Ukraine on Friday inaugurated a symbolic wooden synagogue -- built in the shape of a book -- at Babi Yar, site of one of the largest massacres of Jews during World War II.
On September 29-30, 1941, more than 33,000 men, women and children were murdered at the Babi Yar ravine on the outskirts of Kiev, one of the biggest single mass killings of the Holocaust.
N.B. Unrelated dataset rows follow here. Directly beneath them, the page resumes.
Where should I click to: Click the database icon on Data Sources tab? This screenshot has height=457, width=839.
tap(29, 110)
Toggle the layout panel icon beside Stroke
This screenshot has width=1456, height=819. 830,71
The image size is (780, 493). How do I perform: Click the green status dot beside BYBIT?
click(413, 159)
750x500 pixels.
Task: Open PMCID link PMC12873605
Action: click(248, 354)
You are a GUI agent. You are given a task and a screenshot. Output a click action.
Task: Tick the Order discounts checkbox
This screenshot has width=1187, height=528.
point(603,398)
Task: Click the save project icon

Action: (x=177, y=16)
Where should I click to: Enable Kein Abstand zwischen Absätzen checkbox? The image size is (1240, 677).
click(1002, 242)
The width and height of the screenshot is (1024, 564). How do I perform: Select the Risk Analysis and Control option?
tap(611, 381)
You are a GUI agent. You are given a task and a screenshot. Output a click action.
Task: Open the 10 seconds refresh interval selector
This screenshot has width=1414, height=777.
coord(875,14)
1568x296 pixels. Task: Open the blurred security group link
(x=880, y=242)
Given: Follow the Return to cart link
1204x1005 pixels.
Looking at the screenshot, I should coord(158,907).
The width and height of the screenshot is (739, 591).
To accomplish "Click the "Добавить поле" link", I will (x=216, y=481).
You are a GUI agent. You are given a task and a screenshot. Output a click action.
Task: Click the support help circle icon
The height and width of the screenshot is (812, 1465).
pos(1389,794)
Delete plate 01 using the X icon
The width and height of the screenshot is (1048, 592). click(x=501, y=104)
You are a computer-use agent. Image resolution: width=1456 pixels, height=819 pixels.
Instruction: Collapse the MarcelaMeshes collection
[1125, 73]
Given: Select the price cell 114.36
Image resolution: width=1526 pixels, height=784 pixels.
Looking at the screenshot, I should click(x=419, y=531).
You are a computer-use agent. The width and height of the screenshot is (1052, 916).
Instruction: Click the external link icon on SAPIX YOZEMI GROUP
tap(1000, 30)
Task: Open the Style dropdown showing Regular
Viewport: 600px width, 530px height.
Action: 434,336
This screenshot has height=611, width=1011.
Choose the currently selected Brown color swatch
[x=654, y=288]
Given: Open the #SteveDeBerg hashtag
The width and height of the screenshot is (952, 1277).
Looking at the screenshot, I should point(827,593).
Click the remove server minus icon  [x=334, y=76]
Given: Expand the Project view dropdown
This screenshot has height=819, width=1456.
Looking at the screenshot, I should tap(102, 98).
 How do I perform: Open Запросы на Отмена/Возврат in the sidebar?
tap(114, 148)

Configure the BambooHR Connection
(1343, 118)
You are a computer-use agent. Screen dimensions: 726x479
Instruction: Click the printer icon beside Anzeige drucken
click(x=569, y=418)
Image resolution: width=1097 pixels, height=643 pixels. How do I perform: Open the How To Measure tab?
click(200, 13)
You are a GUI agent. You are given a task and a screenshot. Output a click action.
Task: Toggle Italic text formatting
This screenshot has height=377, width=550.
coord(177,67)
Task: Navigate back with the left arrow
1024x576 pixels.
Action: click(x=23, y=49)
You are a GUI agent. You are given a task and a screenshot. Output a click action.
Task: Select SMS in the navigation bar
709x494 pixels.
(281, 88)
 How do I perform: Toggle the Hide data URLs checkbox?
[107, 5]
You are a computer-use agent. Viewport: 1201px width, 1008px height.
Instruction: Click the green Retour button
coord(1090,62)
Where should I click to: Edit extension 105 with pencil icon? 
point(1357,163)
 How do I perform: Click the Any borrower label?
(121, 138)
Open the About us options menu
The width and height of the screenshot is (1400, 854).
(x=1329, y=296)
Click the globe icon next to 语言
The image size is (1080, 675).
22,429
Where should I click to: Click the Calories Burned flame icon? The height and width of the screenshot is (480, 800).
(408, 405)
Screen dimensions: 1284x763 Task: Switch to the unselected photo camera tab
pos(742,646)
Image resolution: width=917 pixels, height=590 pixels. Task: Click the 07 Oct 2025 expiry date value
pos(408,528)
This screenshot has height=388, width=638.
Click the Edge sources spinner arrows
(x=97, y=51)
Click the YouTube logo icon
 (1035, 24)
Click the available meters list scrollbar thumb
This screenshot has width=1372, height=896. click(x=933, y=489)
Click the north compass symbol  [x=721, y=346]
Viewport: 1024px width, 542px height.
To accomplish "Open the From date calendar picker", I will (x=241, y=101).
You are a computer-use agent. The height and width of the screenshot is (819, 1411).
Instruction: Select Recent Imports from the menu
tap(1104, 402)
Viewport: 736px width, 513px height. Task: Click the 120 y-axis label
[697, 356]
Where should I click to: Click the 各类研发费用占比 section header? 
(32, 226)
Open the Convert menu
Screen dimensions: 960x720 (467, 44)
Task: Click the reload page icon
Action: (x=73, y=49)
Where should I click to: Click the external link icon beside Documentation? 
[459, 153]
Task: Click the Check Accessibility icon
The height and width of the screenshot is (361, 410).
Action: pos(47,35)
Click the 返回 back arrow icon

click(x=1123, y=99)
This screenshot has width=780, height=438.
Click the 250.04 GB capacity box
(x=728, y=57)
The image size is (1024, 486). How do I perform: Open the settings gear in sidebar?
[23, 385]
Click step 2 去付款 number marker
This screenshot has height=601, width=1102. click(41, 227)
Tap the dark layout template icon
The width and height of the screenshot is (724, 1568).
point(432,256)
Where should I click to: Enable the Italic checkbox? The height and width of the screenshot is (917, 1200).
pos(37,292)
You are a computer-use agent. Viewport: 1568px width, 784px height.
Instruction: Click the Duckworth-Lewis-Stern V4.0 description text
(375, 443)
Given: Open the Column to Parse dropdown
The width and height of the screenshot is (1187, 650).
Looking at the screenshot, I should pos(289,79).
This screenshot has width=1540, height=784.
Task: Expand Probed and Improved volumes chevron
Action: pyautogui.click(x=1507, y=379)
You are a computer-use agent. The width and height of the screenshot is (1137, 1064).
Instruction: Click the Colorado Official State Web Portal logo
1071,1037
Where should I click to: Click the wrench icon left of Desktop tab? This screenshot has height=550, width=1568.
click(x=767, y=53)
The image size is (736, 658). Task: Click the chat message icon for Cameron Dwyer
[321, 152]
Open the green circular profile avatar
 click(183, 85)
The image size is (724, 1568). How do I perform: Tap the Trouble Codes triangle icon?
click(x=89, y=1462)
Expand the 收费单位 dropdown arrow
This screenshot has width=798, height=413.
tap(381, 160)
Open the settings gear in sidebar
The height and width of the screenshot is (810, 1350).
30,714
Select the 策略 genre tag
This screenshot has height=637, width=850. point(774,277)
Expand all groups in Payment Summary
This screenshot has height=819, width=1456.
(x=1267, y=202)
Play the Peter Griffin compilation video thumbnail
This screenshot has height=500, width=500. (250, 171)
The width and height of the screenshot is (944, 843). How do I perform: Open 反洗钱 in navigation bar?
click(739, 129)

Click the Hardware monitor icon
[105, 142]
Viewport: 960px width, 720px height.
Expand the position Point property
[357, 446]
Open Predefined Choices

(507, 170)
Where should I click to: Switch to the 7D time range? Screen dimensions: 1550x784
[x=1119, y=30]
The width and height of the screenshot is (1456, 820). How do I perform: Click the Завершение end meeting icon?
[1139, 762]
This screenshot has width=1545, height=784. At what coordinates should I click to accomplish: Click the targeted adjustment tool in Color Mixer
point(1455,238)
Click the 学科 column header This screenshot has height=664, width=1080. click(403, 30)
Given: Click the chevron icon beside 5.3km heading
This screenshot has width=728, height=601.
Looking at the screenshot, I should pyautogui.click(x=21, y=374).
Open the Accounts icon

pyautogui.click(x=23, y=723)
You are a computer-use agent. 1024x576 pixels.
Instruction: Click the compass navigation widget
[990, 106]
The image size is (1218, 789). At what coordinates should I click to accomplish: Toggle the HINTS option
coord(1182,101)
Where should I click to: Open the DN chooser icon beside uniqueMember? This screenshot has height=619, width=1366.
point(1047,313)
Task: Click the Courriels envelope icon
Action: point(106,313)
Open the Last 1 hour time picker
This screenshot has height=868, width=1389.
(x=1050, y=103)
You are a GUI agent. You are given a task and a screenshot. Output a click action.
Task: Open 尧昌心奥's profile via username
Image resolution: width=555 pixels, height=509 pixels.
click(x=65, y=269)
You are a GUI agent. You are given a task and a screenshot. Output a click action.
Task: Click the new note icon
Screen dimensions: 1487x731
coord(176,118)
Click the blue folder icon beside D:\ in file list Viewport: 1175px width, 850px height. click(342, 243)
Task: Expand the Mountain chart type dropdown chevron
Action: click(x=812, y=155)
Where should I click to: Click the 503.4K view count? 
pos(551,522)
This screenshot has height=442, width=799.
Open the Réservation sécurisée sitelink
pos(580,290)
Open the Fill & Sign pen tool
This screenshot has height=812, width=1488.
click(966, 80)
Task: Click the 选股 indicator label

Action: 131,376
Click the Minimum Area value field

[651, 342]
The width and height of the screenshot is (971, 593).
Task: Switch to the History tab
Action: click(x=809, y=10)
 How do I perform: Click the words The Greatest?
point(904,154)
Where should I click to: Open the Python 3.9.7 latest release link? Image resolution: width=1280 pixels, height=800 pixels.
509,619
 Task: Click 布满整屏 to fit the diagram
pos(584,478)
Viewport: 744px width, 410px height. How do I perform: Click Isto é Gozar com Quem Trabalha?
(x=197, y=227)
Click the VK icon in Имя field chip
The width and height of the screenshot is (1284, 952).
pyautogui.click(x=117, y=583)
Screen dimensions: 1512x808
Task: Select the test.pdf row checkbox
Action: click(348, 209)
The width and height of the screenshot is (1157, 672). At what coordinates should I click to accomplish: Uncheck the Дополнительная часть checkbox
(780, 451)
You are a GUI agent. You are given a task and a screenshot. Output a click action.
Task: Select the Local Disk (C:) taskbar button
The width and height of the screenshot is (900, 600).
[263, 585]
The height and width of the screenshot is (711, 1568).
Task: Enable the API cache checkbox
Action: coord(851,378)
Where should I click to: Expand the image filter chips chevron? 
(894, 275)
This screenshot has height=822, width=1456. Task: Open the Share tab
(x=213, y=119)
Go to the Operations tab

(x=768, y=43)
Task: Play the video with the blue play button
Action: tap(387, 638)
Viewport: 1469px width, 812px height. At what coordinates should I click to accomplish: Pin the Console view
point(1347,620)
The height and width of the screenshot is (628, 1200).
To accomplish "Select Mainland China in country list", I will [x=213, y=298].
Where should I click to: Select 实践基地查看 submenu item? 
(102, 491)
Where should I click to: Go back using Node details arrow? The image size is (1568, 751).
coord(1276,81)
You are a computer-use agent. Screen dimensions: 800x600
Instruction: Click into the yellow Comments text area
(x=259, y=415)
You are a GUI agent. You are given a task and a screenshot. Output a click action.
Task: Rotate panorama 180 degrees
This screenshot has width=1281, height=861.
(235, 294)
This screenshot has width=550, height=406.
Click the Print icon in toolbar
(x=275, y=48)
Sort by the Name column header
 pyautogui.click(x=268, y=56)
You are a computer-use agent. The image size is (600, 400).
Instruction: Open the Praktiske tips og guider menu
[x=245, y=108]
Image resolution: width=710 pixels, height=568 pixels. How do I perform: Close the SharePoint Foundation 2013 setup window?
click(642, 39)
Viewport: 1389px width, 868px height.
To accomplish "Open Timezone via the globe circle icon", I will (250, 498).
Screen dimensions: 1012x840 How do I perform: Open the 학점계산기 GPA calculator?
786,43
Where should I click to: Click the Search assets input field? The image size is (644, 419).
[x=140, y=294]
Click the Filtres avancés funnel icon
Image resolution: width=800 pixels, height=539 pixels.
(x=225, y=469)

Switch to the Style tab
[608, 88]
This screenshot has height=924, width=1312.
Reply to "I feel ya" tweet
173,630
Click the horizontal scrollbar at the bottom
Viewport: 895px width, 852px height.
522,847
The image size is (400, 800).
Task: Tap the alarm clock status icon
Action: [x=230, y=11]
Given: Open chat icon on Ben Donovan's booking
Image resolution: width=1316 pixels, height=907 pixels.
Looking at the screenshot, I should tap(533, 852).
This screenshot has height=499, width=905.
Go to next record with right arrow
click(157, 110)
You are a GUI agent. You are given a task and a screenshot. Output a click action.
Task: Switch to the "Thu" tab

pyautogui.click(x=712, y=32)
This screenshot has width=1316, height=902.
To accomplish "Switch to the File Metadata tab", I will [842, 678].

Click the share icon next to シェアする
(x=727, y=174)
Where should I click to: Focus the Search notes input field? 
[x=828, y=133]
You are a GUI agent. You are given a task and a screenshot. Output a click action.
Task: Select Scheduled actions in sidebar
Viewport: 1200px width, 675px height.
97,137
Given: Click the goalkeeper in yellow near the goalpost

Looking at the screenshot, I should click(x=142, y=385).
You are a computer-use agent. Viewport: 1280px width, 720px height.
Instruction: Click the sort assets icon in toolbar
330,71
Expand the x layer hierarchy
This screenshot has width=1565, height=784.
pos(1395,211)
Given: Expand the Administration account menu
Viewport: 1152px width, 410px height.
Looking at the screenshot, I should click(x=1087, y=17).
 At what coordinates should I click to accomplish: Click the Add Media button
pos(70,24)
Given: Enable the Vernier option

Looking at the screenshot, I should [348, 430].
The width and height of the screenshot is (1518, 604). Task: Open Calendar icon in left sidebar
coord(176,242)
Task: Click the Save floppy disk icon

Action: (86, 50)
The ravine is also called Babyn Yar.
"The symbolic synagogue is a big step towards restoring the memory of all those who died in this place," Prime Minister Denys Shmygal said at the ceremony.
The synagogue was built by the Babyn Yar Holocaust Memorial Center which also plans to build a major memorial at the site.
The place of worship has been designed to open like a pop-up book and is decorated with prayers.
"The synagogue book is decorated with patterns and texts of prayers that recreate the traditional interior of ancient synagogues in western Ukraine, destroyed during World War II and the Holocaust," its creators said.
"The ceiling of the synagogue is decorated with patterns in the form of a map of the starry sky, reproducing the position of the stars on September 29, 1941 –- the first day of the mass shootings in Babyn Yar."
The synagogue was built of old oak wood collected from abandoned buildings across Ukraine.
Currently the site features a monument built by the Soviet authorities in 1976. It is dedicated to "Soviet citizens and prisoners of war" and does not mention any Jewish victims.
In 1991, a month after the fall of the Soviet Union, the Jewish community erected a sculpture in the shape of a menorah nearby.
- 'Humanity and self-sacrifice' -
The synagogue inauguration came as Ukraine marked for the first time the Day of Remembrance of Ukrainians who saved Jews during World War II.
"Their feat is an example of humanity & self-sacrifice," tweeted Ukrainian President Volodymyr Zelensky, who is of Jewish descent.
More than 2,600 Ukrainians have been recognised as "Righteous Among the Nations" by the Holocaust memorial Yad Vashem in Jerusalem for putting their lives in danger by saving Jews.
Babi Yar was the scene of mass executions until 1943: up to 100,000 people were killed there, including Jews, gypsies, and Soviet prisoners of war.
The carnage by Nazi forces at Babi Yar has caused years of soul-searching and debate in Ukraine over the participation of local collaborators in the killings and atrocities that followed.
The Babyn Yar Holocaust Memorial Center has provoked controversy in Ukraine and been accused of pushing a Moscow view of the tragedy.
Russian filmmaker Ilya Khrzhanovsky, artistic director of the center, has been criticised for plans to turn the future complex into a "Holocaust Disneyland" offering visitors a chance to experience the massacre in the role of either victim or executioner.